Comment by Charlie Newman

February 18, 2018 @ 10:47 pm

Some good old days were good old days, eh.
Well-done, Bob!

Comment by scott

February 19, 2018 @ 4:33 am

Bob- I liked the story and actually read it in one take(adhd) makes it hard to do, Best part of all I didn’t fall asleep. You were lucky to kinda get to see and dream to a virtuoso’s performance, Thanks also for the “Caldwellian love” I need al I can get.
Scott

Comment by Bill Skeens

February 19, 2018 @ 6:41 am

Great story Bob! I felt like I was right there with you. I was probably one of the grammar kids working for you that day. Ha! I didn’t know what place you were talking about but wondered if it was Station JBD or Morton’s Steakhouse. Ironically after I worked for you for 4 years, when I was 16 I worked as a Busboy at Station JBD when it moved to the Flamingo Hotel at 55th and the Lake. For many at 16 that would be their first job, but no I had four years of experience at “Bob’s”. Although I’m sure the place was a little different than when it was at the Piccadilly, the scene you described was very similar to the bar area.
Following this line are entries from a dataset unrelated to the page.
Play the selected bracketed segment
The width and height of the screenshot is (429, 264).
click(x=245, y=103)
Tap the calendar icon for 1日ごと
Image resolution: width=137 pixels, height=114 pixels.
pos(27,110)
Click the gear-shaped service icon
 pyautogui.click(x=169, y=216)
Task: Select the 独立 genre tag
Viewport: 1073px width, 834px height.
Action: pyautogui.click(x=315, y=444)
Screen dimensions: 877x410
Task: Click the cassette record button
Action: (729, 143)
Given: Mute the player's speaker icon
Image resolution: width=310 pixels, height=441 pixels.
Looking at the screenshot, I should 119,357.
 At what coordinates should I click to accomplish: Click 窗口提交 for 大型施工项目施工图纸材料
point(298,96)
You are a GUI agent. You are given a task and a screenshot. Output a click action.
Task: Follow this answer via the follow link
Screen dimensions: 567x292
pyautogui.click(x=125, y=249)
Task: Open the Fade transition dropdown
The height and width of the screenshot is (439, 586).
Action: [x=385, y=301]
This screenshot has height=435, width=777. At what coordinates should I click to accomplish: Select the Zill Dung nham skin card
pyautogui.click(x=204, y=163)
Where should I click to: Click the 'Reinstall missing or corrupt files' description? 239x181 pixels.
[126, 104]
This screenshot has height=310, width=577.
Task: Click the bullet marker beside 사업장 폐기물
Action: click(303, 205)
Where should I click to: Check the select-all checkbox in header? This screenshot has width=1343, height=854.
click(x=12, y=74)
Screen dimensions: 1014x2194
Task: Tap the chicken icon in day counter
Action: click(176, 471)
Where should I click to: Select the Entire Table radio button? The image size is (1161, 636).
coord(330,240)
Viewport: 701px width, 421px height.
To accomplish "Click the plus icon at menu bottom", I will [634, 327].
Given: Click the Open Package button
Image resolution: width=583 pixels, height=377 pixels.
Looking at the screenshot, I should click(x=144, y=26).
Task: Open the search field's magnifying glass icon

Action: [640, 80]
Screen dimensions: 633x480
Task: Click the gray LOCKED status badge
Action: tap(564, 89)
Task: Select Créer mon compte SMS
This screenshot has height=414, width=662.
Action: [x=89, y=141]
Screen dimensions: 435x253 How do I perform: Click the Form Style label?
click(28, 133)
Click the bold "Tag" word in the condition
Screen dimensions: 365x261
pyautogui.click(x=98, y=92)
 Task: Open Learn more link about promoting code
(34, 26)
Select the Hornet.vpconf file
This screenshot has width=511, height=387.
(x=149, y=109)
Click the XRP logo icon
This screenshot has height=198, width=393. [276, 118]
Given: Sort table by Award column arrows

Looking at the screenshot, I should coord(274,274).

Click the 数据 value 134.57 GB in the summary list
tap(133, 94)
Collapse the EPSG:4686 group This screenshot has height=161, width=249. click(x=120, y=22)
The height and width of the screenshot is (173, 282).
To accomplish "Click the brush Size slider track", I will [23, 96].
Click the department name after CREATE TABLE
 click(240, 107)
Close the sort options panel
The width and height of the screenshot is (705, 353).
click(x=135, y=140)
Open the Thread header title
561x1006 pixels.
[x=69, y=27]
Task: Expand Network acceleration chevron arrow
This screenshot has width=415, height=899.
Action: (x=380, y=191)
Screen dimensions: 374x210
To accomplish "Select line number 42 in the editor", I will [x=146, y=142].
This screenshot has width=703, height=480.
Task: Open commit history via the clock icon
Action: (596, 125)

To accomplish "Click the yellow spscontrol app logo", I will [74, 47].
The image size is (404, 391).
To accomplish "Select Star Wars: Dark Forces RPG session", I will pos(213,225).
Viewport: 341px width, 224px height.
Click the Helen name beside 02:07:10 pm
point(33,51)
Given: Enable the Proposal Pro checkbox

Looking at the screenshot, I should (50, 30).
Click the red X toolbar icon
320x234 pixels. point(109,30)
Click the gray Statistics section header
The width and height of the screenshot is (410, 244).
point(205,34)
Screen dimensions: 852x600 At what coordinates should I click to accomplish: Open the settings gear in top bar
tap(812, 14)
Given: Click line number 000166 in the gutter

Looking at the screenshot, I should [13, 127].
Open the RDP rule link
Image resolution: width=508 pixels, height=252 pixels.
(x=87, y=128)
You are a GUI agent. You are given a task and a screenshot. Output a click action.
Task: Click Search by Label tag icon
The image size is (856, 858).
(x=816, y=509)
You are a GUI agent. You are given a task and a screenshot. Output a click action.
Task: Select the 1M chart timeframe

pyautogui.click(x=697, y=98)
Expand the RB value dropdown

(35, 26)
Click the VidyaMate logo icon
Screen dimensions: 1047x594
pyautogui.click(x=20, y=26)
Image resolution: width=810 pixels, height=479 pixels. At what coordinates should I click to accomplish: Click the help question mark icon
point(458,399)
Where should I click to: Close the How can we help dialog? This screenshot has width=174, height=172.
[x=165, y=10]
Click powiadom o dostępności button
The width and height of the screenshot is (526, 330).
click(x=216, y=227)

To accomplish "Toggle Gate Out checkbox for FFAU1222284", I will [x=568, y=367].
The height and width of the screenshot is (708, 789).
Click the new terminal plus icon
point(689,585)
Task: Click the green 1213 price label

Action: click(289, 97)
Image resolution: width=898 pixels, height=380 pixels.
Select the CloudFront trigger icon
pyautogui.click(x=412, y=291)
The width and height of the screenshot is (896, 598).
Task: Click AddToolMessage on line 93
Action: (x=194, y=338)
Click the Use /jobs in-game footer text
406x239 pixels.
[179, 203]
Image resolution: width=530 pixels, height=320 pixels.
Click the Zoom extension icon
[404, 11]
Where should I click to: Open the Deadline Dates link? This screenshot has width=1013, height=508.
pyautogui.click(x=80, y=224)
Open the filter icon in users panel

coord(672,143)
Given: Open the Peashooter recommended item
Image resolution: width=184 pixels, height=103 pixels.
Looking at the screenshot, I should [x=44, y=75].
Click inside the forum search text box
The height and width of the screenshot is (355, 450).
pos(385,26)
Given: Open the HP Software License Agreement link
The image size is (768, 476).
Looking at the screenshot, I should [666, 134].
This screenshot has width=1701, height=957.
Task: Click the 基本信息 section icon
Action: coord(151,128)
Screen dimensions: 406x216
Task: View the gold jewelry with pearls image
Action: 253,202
They had booths and a piano bar and a long bar. I remember all the regulars including Bill Veeck. And I remember similar experiences where the chef would sneak me a steak and I had to go out back to the dumpster to eat it. Great story, thanks for sharing! Bill Skeens

Comment by Don Larson

February 19, 2018 @ 5:53 pm

Hi Bob,

Great story!

I’ve found the accumulation of subtleties of life add up to be more important than the few number of overt interactions.

Warmest regards,

Don

Comment by Tom Millstead

February 20, 2018 @ 2:23 pm

Terrific story, Bob. Engrossing narrative and artful sketch of a particular place at a particular time. Almost like a Dickens’ tale — plucky lad perseveres in tough and gritty environment but is rewarded for his efforts. This could’ve been a well crafted short story but is more enjoyable it’s true. Deserves wider exposure.

Comment by Shira Raider

February 20, 2018 @ 4:38 pm

I enjoyed that very much.

Comment by Julie Mautner

April 12, 2019 @ 9:46 pm

Great story…like a whole other world!